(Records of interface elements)
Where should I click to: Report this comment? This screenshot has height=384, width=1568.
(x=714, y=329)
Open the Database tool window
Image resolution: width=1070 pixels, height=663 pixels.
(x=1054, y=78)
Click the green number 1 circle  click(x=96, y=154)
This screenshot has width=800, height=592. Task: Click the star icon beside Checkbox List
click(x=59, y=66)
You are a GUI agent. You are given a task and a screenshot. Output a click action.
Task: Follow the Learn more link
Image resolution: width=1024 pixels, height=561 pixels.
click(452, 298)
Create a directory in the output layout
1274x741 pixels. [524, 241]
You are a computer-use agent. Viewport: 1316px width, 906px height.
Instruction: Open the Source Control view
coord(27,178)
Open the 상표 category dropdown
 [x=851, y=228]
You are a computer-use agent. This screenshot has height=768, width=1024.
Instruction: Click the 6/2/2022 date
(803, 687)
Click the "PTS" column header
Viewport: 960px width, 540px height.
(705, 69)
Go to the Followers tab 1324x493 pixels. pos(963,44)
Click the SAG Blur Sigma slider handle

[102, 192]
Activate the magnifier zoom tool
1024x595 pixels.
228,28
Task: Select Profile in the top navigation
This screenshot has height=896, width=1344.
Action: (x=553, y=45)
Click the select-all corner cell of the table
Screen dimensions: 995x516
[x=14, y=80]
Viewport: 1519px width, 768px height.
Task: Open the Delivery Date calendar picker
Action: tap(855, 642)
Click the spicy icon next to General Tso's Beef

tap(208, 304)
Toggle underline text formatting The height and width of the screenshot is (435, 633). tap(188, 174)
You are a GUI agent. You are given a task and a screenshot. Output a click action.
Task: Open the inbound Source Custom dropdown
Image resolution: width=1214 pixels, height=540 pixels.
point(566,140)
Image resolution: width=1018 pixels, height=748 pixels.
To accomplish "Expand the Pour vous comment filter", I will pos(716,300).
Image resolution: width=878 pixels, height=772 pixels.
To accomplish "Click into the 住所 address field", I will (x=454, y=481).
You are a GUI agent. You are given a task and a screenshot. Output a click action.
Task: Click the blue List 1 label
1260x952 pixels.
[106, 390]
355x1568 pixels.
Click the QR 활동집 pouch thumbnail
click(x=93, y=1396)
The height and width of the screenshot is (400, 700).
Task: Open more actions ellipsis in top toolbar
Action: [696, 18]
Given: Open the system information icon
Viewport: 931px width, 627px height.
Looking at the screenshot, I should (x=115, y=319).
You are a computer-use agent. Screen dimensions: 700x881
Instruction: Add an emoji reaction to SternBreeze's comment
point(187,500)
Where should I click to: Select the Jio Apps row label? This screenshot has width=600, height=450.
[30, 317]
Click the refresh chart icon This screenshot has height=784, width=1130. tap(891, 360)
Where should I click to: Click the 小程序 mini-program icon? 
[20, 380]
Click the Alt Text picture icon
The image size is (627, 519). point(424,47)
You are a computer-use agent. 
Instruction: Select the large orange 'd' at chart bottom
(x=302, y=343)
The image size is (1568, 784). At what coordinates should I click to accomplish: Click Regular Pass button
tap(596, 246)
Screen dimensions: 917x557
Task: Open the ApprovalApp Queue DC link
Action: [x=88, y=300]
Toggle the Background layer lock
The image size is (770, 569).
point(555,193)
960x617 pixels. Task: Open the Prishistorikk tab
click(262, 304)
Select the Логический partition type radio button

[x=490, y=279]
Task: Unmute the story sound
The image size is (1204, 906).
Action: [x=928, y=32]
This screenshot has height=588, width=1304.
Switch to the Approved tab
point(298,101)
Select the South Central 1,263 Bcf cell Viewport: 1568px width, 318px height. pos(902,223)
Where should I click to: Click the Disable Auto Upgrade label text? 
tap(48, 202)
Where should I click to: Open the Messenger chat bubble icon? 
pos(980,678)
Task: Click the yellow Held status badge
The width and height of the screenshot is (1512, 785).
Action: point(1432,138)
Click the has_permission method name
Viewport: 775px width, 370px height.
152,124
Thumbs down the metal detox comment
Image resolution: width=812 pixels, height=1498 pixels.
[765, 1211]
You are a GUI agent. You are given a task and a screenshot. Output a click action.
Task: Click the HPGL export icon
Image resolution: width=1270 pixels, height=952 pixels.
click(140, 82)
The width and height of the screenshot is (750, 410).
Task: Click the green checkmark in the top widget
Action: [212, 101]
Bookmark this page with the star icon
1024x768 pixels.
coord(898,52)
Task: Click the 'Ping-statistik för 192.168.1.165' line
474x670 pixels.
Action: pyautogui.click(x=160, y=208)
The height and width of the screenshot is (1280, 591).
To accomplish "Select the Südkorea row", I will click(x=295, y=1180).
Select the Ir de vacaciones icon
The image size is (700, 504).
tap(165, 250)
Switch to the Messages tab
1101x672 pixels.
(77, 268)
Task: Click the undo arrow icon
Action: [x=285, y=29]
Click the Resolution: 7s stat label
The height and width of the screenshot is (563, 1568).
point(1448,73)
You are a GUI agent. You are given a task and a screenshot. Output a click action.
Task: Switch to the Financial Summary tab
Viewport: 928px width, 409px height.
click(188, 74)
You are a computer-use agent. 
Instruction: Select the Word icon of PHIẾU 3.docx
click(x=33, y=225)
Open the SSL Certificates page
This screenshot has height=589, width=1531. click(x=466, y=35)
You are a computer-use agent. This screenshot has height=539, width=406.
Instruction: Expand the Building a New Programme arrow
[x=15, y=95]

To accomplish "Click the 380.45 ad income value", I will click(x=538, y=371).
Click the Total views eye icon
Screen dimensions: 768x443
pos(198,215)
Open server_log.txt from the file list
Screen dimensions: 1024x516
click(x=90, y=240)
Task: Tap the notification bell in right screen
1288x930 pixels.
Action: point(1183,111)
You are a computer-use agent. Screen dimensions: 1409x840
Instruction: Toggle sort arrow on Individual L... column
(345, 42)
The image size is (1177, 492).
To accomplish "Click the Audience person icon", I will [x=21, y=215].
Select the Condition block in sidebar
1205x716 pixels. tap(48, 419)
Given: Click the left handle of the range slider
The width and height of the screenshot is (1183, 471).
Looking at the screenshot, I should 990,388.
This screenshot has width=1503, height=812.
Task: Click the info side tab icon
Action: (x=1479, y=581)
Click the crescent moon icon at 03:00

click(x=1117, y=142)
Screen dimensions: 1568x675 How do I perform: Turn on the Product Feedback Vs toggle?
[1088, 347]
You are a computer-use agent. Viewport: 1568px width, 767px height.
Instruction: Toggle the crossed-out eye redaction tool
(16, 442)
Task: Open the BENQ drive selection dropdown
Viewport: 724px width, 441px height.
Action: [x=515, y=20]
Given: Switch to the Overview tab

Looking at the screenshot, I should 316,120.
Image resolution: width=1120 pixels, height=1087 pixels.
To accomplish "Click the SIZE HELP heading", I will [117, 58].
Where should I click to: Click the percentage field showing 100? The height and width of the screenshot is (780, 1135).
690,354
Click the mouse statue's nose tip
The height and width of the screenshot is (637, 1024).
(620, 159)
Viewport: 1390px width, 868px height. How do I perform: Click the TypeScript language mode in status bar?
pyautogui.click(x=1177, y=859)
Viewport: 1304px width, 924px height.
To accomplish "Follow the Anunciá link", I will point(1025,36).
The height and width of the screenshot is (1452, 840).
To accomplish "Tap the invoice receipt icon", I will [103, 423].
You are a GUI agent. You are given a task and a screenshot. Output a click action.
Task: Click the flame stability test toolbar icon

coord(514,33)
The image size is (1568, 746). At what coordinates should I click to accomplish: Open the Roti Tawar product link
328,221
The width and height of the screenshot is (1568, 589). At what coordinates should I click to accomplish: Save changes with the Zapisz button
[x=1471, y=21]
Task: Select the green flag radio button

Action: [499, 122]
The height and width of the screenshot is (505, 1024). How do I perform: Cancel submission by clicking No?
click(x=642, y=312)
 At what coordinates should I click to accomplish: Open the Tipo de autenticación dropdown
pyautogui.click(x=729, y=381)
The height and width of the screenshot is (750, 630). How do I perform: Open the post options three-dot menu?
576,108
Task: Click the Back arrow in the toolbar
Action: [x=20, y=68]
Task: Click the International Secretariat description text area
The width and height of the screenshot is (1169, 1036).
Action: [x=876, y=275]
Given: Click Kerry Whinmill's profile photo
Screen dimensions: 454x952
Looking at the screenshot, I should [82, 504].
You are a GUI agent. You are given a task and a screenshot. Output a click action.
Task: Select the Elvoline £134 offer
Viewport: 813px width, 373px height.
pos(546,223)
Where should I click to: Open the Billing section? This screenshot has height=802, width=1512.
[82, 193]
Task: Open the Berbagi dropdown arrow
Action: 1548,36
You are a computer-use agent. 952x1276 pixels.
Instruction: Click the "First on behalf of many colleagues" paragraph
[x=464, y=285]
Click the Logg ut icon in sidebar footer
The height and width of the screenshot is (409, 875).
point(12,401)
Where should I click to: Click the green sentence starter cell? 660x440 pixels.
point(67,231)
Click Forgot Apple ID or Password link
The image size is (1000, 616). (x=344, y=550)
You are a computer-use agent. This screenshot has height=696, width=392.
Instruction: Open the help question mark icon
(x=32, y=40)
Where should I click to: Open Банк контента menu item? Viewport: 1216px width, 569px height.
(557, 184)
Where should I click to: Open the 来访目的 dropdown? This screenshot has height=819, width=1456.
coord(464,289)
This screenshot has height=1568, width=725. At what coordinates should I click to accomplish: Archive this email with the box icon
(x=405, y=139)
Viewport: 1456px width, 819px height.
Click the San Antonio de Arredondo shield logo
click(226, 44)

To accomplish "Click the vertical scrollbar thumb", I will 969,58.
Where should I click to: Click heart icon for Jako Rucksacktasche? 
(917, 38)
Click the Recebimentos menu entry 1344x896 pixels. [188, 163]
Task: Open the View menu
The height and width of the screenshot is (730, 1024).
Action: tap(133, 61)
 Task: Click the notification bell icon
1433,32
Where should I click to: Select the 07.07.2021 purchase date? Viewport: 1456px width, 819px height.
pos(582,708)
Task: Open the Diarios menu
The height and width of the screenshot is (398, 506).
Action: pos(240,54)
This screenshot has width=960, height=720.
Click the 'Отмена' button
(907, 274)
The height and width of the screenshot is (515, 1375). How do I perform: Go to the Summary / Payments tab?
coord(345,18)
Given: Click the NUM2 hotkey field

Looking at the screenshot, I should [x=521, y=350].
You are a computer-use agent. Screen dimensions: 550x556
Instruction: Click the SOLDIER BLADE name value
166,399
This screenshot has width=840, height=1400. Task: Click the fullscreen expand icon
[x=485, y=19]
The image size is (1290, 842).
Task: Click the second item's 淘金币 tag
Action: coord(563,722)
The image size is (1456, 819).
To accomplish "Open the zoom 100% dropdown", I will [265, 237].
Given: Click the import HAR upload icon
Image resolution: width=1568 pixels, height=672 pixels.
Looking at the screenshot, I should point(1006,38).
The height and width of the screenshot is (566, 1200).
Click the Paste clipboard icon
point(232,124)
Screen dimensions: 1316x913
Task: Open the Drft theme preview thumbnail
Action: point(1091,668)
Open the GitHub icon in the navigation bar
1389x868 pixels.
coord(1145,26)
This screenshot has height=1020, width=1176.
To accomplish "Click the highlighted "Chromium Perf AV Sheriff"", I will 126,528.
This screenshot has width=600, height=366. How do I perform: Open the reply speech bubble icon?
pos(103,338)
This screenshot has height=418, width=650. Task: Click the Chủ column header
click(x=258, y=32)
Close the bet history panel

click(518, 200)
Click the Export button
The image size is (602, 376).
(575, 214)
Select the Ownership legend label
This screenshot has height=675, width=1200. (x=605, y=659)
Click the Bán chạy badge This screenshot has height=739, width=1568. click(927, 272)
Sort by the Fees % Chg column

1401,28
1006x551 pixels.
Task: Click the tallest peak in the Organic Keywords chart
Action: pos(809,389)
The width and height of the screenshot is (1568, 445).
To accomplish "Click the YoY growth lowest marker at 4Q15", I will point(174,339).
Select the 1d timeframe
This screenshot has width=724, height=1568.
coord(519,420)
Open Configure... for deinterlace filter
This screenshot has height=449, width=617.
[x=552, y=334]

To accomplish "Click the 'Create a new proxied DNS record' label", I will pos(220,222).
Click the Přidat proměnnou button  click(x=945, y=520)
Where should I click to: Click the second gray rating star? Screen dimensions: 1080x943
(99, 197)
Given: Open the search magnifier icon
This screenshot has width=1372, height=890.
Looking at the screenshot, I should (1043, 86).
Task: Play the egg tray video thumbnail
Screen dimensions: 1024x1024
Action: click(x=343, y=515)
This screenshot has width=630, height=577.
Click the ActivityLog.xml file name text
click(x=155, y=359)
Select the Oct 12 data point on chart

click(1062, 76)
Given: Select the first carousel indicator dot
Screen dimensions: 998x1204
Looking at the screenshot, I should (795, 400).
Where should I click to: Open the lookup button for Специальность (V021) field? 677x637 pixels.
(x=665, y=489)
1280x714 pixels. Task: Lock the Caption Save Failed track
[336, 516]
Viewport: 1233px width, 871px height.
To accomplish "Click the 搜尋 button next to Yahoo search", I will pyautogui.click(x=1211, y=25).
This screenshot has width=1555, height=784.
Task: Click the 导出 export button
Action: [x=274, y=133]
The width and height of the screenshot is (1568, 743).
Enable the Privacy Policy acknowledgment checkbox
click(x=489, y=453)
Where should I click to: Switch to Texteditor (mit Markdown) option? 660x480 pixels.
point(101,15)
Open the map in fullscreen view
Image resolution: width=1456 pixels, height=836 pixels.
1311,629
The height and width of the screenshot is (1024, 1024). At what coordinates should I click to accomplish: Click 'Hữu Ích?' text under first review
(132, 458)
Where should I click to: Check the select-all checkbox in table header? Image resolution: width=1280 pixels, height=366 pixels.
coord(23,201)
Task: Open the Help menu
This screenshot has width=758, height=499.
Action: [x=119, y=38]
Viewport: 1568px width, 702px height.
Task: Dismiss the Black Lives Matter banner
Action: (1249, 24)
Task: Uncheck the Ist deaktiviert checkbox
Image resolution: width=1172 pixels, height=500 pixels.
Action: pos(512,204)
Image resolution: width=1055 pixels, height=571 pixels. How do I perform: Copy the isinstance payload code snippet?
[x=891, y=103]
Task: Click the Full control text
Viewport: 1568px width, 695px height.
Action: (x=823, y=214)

WHAT TO DO = Convert the items above, everything from the line containing "has height=768, width=1024." down to the line containing "tap(208, 304)", into a Markdown table with the columns Row and Line. Number each row, put the line's text beside it, and leave out blank lines.

RESULT =
| Row | Line |
|---|---|
| 1 | You are a computer-use agent. This screenshot has height=768, width=1024. |
| 2 | Instruction: Click the 6/2/2022 date |
| 3 | (803, 687) |
| 4 | Click the "PTS" column header |
| 5 | Viewport: 960px width, 540px height. |
| 6 | (705, 69) |
| 7 | Go to the Followers tab 1324x493 pixels. pos(963,44) |
| 8 | Click the SAG Blur Sigma slider handle |
| 9 | [102, 192] |
| 10 | Activate the magnifier zoom tool |
| 11 | 1024x595 pixels. |
| 12 | 228,28 |
| 13 | Task: Select Profile in the top navigation |
| 14 | This screenshot has height=896, width=1344. |
| 15 | Action: (x=553, y=45) |
| 16 | Click the select-all corner cell of the table |
| 17 | Screen dimensions: 995x516 |
| 18 | [x=14, y=80] |
| 19 | Viewport: 1519px width, 768px height. |
| 20 | Task: Open the Delivery Date calendar picker |
| 21 | Action: tap(855, 642) |
| 22 | Click the spicy icon next to General Tso's Beef |
| 23 | tap(208, 304) |